Writer implements buffering for an io.Writer object. If an error occurs writing to a Writer, no more data will be accepted and all subsequent writes will return the error. After all data has been written, the client should call the Flush method to guarantee all data has been forwarded to the underlying io.Writer.

Example
package main

import (
	"bufio"
	"fmt"
	"os"
)

func main() {
	w := bufio.NewWriter(os.Stdout)
	fmt.Fprint(w, "Hello, ")
	fmt.Fprint(w, "world!")
	w.Flush() // Don't forget to flush!
}
Output:

Hello, world!

func NewWriter

func NewWriter(w io.Writer) *Writer

NewWriter returns a new Writer whose buffer has the default size.

func NewWriterSize

func NewWriterSize(w io.Writer, size int) *Writer

NewWriterSize returns a new Writer whose buffer has at least the specified size. If the argument io.Writer is already a Writer with large enough size, it returns the underlying Writer.

func (*Writer) Available

func (b *Writer) Available() int

Available returns how many bytes are unused in the buffer.

func (*Writer) Buffered

func (b *Writer) Buffered() int

Buffered returns the number of bytes that have been written into the current buffer.

func (*Writer) Flush

func (b *Writer) Flush() error

Flush writes any buffered data to the underlying io.Writer.

func (*Writer) ReadFrom

func (b *Writer) ReadFrom(r io.Reader) (n int64, err error)
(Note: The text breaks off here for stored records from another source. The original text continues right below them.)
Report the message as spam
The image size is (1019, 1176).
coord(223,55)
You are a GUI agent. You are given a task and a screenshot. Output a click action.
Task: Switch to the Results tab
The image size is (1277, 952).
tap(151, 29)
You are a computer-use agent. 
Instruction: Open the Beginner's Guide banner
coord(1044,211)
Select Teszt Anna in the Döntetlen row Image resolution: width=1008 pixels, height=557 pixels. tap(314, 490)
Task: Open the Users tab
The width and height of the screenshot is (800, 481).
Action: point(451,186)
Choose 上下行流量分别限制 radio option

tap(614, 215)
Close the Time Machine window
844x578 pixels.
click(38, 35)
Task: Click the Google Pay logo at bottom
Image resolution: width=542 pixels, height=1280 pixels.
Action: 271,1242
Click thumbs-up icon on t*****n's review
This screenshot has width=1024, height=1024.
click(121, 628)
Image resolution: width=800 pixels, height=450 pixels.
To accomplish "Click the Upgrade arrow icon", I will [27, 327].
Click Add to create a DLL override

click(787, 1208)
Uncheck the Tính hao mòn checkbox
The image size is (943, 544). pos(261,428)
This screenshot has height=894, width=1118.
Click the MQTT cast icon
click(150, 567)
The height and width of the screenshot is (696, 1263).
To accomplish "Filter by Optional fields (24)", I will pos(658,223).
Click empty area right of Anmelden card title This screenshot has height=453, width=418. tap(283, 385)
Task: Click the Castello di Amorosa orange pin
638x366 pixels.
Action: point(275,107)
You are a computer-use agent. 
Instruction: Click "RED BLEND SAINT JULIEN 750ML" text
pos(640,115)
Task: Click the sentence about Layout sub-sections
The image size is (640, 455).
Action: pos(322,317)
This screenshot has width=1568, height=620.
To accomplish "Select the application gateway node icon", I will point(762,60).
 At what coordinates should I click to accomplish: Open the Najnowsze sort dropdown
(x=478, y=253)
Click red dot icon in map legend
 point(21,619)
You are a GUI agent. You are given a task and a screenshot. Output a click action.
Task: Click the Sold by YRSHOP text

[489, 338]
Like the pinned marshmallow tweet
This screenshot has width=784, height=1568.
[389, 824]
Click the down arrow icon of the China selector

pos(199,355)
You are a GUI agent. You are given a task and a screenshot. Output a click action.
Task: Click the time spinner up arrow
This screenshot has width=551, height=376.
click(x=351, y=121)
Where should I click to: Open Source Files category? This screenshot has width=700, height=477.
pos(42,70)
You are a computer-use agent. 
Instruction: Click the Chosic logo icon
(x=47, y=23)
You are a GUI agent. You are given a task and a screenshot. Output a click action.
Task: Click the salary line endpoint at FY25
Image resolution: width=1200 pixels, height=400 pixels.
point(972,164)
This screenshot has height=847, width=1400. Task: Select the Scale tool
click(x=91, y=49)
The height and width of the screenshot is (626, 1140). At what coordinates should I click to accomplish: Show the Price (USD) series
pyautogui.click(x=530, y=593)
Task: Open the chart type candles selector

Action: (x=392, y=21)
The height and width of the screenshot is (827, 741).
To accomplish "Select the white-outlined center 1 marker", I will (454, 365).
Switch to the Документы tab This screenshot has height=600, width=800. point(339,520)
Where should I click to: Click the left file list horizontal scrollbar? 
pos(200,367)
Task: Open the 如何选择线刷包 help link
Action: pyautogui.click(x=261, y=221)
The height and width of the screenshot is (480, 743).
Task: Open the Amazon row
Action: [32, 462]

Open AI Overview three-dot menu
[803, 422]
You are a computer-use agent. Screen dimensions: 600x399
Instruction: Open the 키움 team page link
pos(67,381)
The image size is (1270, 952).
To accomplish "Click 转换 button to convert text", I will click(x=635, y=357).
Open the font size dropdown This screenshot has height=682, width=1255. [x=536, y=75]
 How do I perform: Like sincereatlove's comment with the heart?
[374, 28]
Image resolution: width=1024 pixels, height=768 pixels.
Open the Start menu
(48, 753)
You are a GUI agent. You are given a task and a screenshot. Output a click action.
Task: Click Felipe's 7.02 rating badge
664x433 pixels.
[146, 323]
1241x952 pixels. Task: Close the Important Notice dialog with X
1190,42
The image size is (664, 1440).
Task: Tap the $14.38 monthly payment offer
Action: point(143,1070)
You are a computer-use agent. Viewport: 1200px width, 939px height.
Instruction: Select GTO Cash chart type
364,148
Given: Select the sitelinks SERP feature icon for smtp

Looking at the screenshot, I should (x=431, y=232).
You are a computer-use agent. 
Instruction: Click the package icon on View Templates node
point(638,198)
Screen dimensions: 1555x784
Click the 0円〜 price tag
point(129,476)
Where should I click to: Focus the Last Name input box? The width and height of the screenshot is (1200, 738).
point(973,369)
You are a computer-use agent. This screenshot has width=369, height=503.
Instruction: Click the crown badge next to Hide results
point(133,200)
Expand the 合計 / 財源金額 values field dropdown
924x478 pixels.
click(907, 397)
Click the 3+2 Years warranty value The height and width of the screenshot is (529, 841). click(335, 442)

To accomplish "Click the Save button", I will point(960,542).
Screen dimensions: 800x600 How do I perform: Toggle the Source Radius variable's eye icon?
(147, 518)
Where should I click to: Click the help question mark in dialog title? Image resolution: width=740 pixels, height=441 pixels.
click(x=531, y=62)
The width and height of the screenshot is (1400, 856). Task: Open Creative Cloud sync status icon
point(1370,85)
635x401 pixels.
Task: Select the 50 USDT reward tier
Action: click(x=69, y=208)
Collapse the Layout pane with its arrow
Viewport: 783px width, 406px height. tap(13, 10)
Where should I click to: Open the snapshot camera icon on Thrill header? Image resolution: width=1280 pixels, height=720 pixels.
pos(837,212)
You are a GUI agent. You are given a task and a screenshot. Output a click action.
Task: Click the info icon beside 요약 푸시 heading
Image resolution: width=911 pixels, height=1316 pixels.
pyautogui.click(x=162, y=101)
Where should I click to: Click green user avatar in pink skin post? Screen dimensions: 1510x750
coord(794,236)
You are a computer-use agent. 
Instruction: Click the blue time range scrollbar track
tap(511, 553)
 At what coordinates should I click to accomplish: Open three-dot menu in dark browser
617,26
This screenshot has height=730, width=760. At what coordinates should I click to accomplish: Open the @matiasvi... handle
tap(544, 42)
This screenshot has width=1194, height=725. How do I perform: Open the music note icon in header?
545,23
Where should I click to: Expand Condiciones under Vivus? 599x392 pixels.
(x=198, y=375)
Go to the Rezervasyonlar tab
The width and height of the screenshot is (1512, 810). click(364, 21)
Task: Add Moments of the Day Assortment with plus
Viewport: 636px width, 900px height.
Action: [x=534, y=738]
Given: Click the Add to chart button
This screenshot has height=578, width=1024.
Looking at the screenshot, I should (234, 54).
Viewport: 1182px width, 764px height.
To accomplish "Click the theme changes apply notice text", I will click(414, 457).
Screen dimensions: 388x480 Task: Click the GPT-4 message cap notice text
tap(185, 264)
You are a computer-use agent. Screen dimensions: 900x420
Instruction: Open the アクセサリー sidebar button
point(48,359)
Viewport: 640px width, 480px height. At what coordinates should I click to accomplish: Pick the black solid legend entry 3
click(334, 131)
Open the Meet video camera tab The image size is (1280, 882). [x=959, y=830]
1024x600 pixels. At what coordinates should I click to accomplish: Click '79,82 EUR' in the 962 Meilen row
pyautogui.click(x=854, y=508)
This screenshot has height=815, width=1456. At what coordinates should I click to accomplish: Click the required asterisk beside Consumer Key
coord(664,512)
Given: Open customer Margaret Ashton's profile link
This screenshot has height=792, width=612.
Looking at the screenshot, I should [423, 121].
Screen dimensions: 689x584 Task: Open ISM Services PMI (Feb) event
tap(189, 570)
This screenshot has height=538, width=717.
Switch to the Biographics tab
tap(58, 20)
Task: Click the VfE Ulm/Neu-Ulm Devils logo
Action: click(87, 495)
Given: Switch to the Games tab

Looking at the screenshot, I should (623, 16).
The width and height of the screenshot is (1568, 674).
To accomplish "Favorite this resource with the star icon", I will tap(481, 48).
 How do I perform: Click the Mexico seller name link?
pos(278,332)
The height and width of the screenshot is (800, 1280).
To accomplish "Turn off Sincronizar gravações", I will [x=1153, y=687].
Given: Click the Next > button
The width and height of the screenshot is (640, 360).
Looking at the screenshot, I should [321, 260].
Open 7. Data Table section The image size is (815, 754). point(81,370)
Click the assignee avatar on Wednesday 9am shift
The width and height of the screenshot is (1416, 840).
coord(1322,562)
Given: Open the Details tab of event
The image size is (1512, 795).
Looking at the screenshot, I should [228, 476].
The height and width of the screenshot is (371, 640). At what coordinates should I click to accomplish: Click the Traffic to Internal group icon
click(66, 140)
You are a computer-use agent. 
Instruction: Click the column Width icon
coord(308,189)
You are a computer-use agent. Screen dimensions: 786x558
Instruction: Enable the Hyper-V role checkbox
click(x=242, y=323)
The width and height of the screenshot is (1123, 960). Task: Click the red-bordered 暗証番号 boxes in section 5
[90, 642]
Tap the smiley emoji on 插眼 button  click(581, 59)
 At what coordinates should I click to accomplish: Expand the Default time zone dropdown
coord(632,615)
ReadFrom implements io.ReaderFrom.

func (*Writer) Reset

func (b *Writer) Reset(w io.Writer)

Reset discards any unflushed buffered data, clears any error, and resets b to write its output to w.

func (*Writer) Write

func (b *Writer) Write(p []byte) (nn int, err error)

Write writes the contents of p into the buffer. It returns the number of bytes written. If nn < len(p), it also returns an error explaining why the write is short.

func (*Writer) WriteByte

func (b *Writer) WriteByte(c byte) error

WriteByte writes a single byte.

func (*Writer) WriteRune

func (b *Writer) WriteRune(r rune) (size int, err error)

WriteRune writes a single Unicode code point, returning the number of bytes written and any error.

func (*Writer) WriteString

func (b *Writer) WriteString(s string) (int, error)

WriteString writes a string. It returns the number of bytes written. If the count is less than len(s), it also returns an error explaining why the write is short.